*** SUPPLIED DATA Section Begins ***
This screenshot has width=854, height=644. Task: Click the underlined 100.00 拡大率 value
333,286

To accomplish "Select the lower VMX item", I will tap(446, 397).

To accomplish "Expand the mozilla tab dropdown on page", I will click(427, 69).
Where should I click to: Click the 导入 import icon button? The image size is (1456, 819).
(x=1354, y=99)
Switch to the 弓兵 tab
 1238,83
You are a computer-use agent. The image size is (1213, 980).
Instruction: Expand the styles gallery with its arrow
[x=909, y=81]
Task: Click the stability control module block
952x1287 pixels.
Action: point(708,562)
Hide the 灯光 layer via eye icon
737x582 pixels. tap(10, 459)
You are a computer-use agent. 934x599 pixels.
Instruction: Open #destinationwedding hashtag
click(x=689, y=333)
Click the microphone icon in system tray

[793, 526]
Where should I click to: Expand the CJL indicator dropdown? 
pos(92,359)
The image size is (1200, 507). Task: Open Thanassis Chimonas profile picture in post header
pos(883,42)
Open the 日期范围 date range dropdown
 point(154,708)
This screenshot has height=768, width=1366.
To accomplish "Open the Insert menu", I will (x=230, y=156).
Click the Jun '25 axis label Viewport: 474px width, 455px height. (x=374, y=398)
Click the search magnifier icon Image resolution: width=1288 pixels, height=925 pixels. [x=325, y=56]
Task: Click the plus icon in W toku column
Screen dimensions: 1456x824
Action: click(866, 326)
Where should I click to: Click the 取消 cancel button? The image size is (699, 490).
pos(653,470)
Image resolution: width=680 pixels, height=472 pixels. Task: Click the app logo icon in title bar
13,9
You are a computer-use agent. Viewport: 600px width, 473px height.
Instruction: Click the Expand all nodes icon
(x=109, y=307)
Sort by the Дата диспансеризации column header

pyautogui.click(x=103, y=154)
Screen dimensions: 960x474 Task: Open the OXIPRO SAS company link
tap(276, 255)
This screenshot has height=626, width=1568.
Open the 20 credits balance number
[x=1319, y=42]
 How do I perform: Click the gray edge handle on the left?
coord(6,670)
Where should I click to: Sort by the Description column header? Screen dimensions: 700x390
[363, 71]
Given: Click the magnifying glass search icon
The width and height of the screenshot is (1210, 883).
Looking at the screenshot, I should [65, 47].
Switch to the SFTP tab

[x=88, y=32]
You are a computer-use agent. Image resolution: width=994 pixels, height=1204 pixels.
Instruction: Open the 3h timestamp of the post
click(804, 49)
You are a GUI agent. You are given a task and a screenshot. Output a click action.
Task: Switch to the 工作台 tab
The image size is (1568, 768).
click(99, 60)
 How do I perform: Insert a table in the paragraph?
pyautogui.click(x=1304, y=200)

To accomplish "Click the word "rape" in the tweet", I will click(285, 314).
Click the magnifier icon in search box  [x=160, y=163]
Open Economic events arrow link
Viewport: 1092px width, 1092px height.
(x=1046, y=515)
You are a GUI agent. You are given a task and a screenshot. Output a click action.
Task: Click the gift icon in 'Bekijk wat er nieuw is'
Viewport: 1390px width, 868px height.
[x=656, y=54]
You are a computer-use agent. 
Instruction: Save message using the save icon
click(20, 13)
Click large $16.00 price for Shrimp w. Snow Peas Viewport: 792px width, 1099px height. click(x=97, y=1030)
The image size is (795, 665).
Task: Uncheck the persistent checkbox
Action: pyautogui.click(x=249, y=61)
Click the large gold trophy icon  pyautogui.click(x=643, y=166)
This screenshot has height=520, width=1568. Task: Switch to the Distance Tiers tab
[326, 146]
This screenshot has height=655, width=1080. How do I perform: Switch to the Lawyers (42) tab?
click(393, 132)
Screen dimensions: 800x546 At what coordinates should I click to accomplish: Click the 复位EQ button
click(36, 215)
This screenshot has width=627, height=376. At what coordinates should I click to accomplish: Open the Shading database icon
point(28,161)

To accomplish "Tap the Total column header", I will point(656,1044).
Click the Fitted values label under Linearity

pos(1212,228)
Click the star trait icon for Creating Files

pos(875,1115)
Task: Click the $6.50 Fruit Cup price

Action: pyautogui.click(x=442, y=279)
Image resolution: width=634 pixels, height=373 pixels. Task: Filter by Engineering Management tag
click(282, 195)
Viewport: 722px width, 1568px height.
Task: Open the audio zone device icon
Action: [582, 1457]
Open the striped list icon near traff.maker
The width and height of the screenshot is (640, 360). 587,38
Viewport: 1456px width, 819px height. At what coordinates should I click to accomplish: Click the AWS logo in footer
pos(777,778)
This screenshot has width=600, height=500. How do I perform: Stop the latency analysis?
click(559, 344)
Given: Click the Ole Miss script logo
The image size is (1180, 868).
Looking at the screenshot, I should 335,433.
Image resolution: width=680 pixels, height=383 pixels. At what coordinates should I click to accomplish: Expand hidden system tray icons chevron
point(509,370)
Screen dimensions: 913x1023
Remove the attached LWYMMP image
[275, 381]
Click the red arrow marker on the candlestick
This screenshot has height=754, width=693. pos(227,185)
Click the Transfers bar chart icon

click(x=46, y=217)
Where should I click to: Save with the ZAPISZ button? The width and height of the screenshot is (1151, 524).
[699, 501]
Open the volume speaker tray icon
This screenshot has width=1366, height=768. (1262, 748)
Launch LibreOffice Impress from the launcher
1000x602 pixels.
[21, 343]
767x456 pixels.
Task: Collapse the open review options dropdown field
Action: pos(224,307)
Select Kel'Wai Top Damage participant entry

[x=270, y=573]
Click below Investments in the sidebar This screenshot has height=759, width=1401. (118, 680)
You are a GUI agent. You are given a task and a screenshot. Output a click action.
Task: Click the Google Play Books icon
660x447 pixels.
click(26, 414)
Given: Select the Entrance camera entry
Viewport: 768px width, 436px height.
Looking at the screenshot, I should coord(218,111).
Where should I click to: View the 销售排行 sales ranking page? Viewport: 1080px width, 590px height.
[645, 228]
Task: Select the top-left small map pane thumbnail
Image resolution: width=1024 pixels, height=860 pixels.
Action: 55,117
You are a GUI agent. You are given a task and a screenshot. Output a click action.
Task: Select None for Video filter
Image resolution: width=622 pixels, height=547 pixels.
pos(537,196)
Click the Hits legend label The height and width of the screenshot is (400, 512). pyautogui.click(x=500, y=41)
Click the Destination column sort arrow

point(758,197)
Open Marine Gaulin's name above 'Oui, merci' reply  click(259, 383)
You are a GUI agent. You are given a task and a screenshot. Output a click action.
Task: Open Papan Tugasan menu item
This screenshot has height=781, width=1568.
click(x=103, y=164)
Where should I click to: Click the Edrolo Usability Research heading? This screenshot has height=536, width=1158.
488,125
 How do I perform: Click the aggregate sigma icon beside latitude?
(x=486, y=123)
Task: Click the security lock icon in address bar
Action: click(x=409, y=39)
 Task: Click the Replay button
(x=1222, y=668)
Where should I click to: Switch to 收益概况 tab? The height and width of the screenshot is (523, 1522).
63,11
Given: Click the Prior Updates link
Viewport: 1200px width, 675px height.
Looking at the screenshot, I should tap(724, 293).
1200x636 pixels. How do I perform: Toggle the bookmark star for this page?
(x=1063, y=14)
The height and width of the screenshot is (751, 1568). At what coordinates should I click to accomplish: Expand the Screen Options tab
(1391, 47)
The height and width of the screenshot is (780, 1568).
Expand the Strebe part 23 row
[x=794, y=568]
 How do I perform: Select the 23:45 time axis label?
*** SUPPLIED DATA Section Ends ***
YOUR GOAL: In the entries above, find the line with "Click the Transfers bar chart icon" and the line with "Given: Select the Entrance camera entry", then set down exactly those two and every line between them, nothing else.

WRITTEN ANSWER:
Click the Transfers bar chart icon

click(x=46, y=217)
Where should I click to: Save with the ZAPISZ button? The width and height of the screenshot is (1151, 524).
[699, 501]
Open the volume speaker tray icon
This screenshot has width=1366, height=768. (1262, 748)
Launch LibreOffice Impress from the launcher
1000x602 pixels.
[21, 343]
767x456 pixels.
Task: Collapse the open review options dropdown field
Action: pos(224,307)
Select Kel'Wai Top Damage participant entry

[x=270, y=573]
Click below Investments in the sidebar This screenshot has height=759, width=1401. (118, 680)
You are a GUI agent. You are given a task and a screenshot. Output a click action.
Task: Click the Google Play Books icon
660x447 pixels.
click(26, 414)
Given: Select the Entrance camera entry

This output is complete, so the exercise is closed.